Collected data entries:
*** Begin section ***

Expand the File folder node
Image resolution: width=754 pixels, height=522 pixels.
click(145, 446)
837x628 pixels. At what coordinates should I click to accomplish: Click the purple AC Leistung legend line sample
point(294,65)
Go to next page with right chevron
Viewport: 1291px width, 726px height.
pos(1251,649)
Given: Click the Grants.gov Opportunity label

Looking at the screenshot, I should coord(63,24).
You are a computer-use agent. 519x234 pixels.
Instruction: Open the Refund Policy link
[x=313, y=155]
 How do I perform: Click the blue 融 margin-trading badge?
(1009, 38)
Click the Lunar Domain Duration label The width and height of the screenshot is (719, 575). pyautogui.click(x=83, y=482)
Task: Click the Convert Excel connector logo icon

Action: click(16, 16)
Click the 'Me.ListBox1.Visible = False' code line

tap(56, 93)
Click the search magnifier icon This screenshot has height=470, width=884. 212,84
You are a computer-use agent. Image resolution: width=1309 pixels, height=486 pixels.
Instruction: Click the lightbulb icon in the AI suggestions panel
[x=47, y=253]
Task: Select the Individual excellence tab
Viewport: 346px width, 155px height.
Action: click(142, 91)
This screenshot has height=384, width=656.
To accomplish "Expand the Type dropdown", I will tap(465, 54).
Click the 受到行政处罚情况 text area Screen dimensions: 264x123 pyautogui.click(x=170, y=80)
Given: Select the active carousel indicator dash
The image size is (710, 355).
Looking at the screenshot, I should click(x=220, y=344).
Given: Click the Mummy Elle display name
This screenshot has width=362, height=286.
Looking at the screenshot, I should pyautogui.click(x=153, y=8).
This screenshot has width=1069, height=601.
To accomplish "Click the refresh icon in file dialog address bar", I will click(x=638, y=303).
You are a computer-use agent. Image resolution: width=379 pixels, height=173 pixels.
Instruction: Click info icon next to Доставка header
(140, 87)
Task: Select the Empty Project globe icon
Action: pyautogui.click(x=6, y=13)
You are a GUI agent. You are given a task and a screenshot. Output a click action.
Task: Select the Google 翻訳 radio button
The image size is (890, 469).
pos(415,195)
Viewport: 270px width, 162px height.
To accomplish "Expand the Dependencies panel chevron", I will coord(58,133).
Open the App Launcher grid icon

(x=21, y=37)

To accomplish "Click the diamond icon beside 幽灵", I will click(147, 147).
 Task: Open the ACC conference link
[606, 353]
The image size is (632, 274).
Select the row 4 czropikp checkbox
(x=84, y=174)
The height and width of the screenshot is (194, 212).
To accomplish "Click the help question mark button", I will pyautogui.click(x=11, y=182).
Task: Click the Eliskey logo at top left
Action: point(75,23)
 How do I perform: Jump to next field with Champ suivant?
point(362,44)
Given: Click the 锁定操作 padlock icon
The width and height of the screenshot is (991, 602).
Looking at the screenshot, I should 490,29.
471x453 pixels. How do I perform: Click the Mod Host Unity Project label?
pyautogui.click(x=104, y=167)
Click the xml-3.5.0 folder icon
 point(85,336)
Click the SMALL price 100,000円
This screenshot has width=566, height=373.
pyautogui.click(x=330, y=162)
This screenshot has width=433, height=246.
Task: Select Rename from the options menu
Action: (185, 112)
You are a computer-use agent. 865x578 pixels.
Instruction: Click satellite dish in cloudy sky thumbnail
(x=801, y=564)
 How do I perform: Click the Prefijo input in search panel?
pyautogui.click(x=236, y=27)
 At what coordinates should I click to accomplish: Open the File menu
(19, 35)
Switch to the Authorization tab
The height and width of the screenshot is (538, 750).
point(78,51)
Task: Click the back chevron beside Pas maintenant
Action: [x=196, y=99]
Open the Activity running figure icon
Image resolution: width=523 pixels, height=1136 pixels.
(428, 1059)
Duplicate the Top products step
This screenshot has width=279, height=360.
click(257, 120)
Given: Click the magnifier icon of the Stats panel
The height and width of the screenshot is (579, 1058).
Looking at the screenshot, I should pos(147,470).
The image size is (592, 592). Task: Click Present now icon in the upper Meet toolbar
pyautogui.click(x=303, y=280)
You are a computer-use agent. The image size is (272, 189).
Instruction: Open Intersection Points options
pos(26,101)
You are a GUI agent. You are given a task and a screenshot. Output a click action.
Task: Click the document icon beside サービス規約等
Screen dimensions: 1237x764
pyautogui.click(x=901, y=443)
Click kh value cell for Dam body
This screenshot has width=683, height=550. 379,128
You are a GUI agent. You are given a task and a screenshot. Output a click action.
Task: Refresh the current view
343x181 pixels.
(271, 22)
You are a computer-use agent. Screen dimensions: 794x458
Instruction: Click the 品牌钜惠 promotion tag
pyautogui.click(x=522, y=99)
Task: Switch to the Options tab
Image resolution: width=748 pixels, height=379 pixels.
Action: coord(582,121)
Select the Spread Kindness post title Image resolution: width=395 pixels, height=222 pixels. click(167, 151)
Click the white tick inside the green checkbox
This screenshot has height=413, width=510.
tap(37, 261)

*** End section ***

*What this task involves:*
From the first line to the last, write out the data exactly.

*Answer box:*
Expand the File folder node
Image resolution: width=754 pixels, height=522 pixels.
click(145, 446)
837x628 pixels. At what coordinates should I click to accomplish: Click the purple AC Leistung legend line sample
point(294,65)
Go to next page with right chevron
Viewport: 1291px width, 726px height.
pos(1251,649)
Given: Click the Grants.gov Opportunity label

Looking at the screenshot, I should coord(63,24).
You are a computer-use agent. 519x234 pixels.
Instruction: Open the Refund Policy link
[x=313, y=155]
 How do I perform: Click the blue 融 margin-trading badge?
(1009, 38)
Click the Lunar Domain Duration label The width and height of the screenshot is (719, 575). pyautogui.click(x=83, y=482)
Task: Click the Convert Excel connector logo icon

Action: click(16, 16)
Click the 'Me.ListBox1.Visible = False' code line

tap(56, 93)
Click the search magnifier icon This screenshot has height=470, width=884. 212,84
You are a computer-use agent. Image resolution: width=1309 pixels, height=486 pixels.
Instruction: Click the lightbulb icon in the AI suggestions panel
[x=47, y=253]
Task: Select the Individual excellence tab
Viewport: 346px width, 155px height.
Action: click(142, 91)
This screenshot has height=384, width=656.
To accomplish "Expand the Type dropdown", I will tap(465, 54).
Click the 受到行政处罚情况 text area Screen dimensions: 264x123 pyautogui.click(x=170, y=80)
Given: Select the active carousel indicator dash
The image size is (710, 355).
Looking at the screenshot, I should click(x=220, y=344).
Given: Click the Mummy Elle display name
This screenshot has width=362, height=286.
Looking at the screenshot, I should pyautogui.click(x=153, y=8).
This screenshot has width=1069, height=601.
To accomplish "Click the refresh icon in file dialog address bar", I will click(x=638, y=303).
You are a computer-use agent. Image resolution: width=379 pixels, height=173 pixels.
Instruction: Click info icon next to Доставка header
(140, 87)
Task: Select the Empty Project globe icon
Action: pyautogui.click(x=6, y=13)
You are a GUI agent. You are given a task and a screenshot. Output a click action.
Task: Select the Google 翻訳 radio button
The image size is (890, 469).
pos(415,195)
Viewport: 270px width, 162px height.
To accomplish "Expand the Dependencies panel chevron", I will coord(58,133).
Open the App Launcher grid icon

(x=21, y=37)

To accomplish "Click the diamond icon beside 幽灵", I will click(147, 147).
 Task: Open the ACC conference link
[606, 353]
The image size is (632, 274).
Select the row 4 czropikp checkbox
(x=84, y=174)
The height and width of the screenshot is (194, 212).
To accomplish "Click the help question mark button", I will pyautogui.click(x=11, y=182).
Task: Click the Eliskey logo at top left
Action: point(75,23)
 How do I perform: Jump to next field with Champ suivant?
point(362,44)
Given: Click the 锁定操作 padlock icon
The width and height of the screenshot is (991, 602).
Looking at the screenshot, I should 490,29.
471x453 pixels. How do I perform: Click the Mod Host Unity Project label?
pyautogui.click(x=104, y=167)
Click the xml-3.5.0 folder icon
 point(85,336)
Click the SMALL price 100,000円
This screenshot has width=566, height=373.
pyautogui.click(x=330, y=162)
This screenshot has width=433, height=246.
Task: Select Rename from the options menu
Action: (185, 112)
You are a computer-use agent. 865x578 pixels.
Instruction: Click satellite dish in cloudy sky thumbnail
(x=801, y=564)
 How do I perform: Click the Prefijo input in search panel?
pyautogui.click(x=236, y=27)
 At what coordinates should I click to accomplish: Open the File menu
(19, 35)
Switch to the Authorization tab
The height and width of the screenshot is (538, 750).
point(78,51)
Task: Click the back chevron beside Pas maintenant
Action: [x=196, y=99]
Open the Activity running figure icon
Image resolution: width=523 pixels, height=1136 pixels.
(428, 1059)
Duplicate the Top products step
This screenshot has width=279, height=360.
click(257, 120)
Given: Click the magnifier icon of the Stats panel
The height and width of the screenshot is (579, 1058).
Looking at the screenshot, I should pos(147,470).
The image size is (592, 592). Task: Click Present now icon in the upper Meet toolbar
pyautogui.click(x=303, y=280)
You are a computer-use agent. The image size is (272, 189).
Instruction: Open Intersection Points options
pos(26,101)
You are a GUI agent. You are given a task and a screenshot. Output a click action.
Task: Click the document icon beside サービス規約等
Screen dimensions: 1237x764
pyautogui.click(x=901, y=443)
Click kh value cell for Dam body
This screenshot has width=683, height=550. 379,128
You are a GUI agent. You are given a task and a screenshot. Output a click action.
Task: Refresh the current view
343x181 pixels.
(271, 22)
You are a computer-use agent. Screen dimensions: 794x458
Instruction: Click the 品牌钜惠 promotion tag
pyautogui.click(x=522, y=99)
Task: Switch to the Options tab
Image resolution: width=748 pixels, height=379 pixels.
Action: coord(582,121)
Select the Spread Kindness post title Image resolution: width=395 pixels, height=222 pixels. click(167, 151)
Click the white tick inside the green checkbox
This screenshot has height=413, width=510.
tap(37, 261)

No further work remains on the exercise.